Fear of Falling

 

Those Christians. I see them, hear them, touch them, and sometimes fear I am not one of them.

They make God smile as wide as the east is from the west and shout to every living thing, “I’m free!  I’m free!” And a fragment of the fallen angel punches my stomach and scoffs, “Free from what?” With my feet propped up on a footstool fit for a fool and five aces of winning wisdom up my sleeve, I marvel that they think Christianity is so freeing. They walk such a narrow path. Cramped. Constricting.  Enslaving. 

Could I walk like that, hobbled with such faith? 

There is a sadness to that question, a mourning: salvation without a helmet for the sake of liberty. Politics-and-religion aside (you’re welcome), the rules, the rules, the sweeping loss of elbowroom in living and playing and talking and loving!

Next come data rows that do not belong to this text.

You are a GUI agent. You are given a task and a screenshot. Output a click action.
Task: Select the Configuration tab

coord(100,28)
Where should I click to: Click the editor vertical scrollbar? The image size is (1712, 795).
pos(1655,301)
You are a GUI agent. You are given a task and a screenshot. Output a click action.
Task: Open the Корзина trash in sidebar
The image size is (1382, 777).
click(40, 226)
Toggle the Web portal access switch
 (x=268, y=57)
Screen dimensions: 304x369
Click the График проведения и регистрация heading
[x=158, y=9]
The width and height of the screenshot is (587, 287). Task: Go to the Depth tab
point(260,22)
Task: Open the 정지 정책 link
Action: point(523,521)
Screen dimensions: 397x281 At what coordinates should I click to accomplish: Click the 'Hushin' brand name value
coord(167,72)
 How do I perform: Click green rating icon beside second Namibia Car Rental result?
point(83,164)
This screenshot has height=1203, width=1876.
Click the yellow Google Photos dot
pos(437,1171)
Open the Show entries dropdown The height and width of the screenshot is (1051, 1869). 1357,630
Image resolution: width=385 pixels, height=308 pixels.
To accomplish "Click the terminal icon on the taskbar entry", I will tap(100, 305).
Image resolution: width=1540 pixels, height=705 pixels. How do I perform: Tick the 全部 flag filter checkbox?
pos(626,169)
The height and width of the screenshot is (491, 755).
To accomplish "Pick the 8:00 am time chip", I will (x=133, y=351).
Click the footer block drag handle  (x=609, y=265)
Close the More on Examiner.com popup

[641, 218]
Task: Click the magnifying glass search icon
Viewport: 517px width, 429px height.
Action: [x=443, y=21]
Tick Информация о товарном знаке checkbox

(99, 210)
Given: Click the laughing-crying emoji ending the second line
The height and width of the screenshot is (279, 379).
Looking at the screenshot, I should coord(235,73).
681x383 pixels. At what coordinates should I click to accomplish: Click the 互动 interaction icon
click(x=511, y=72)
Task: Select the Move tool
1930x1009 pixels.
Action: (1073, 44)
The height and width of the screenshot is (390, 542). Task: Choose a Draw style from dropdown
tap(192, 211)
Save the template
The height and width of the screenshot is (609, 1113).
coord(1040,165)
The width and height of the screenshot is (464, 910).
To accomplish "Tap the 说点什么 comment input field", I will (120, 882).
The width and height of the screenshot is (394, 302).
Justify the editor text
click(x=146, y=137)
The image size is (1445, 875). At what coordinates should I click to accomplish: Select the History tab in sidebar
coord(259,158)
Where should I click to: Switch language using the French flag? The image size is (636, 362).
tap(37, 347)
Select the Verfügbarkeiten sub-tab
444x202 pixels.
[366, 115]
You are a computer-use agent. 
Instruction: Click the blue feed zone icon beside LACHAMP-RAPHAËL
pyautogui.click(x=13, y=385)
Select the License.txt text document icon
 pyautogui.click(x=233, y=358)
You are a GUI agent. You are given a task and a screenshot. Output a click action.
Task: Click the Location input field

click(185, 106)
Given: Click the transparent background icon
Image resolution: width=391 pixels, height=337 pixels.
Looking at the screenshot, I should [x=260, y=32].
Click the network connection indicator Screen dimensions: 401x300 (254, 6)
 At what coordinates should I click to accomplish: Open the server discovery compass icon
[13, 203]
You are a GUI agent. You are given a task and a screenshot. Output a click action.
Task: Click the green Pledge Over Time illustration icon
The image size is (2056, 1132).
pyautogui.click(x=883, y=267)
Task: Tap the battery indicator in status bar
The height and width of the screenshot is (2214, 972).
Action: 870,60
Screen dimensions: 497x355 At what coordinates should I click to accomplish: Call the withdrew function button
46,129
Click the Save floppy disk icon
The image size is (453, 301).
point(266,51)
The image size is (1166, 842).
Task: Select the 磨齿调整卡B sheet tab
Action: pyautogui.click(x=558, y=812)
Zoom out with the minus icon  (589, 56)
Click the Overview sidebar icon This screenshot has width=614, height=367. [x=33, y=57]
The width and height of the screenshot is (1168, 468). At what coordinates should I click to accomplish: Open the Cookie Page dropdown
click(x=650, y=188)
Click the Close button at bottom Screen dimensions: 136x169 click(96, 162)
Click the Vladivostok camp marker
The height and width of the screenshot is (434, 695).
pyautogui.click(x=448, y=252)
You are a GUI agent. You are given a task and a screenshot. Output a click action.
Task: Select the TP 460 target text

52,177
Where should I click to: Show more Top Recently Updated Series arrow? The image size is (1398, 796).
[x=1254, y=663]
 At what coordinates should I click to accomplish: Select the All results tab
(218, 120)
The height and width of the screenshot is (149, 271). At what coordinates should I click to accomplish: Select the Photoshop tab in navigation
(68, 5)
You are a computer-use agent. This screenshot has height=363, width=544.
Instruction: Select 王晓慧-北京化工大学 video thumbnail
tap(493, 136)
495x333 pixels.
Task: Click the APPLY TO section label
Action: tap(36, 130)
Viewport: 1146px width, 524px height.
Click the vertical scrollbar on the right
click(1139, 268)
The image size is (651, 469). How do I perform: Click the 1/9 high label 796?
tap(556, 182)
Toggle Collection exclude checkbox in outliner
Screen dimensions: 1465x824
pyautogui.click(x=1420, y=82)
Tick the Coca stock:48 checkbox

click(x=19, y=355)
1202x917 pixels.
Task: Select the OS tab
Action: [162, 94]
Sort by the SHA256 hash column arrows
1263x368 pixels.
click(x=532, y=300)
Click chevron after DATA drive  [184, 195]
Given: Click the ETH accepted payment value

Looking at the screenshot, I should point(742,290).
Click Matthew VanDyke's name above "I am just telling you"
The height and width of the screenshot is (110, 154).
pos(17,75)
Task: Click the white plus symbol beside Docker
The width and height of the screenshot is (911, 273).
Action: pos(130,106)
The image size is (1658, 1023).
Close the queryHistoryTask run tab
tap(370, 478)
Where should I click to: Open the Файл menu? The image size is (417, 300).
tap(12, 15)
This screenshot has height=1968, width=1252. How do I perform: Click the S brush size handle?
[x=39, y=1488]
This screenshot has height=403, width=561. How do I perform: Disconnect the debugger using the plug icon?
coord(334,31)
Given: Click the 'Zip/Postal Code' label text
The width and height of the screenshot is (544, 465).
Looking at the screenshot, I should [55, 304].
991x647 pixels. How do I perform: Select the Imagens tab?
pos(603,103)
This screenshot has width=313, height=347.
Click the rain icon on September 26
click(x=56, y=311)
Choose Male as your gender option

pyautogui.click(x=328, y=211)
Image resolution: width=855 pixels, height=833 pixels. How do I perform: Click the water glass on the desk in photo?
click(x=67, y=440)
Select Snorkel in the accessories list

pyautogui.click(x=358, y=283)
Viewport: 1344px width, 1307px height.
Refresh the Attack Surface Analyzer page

But I am one of them. When I swear, I swear it’s an accident. When I’m impatient or unkind, or slip to the edge of hate or rage, or seem to lose faith, I fear a fall, and there is a certain gladness about that fear. Fear is the warning: the seas and all the little fishies and big fishies and Jonah’s “whale,” all the rhythms and mysteries of our Creator’s living water preserved through the ages. Barefoot and cold on the shore, their collective breaths fill me with thankfulness for the fear.

I’ll stumble at times by my human need to ask questions that can’t be answered or yoked any easier than can the N.Y. Times Sunday crossword puzzle be solved, but God’s Words are deep in my heart and they keep me alive.

Recently, someone reminded me that the freedom Christians have is in the choosing and being welcomed into the citizenship of heaven, now and for all eternity. I’ll give up my murderous, alcoholic, drugged-up, hateful, impatient, sexually immoral, thieving, swearing, lying, and unkind self, for eternity in heaven. I am one of them, a Christian, raised up again to repentance.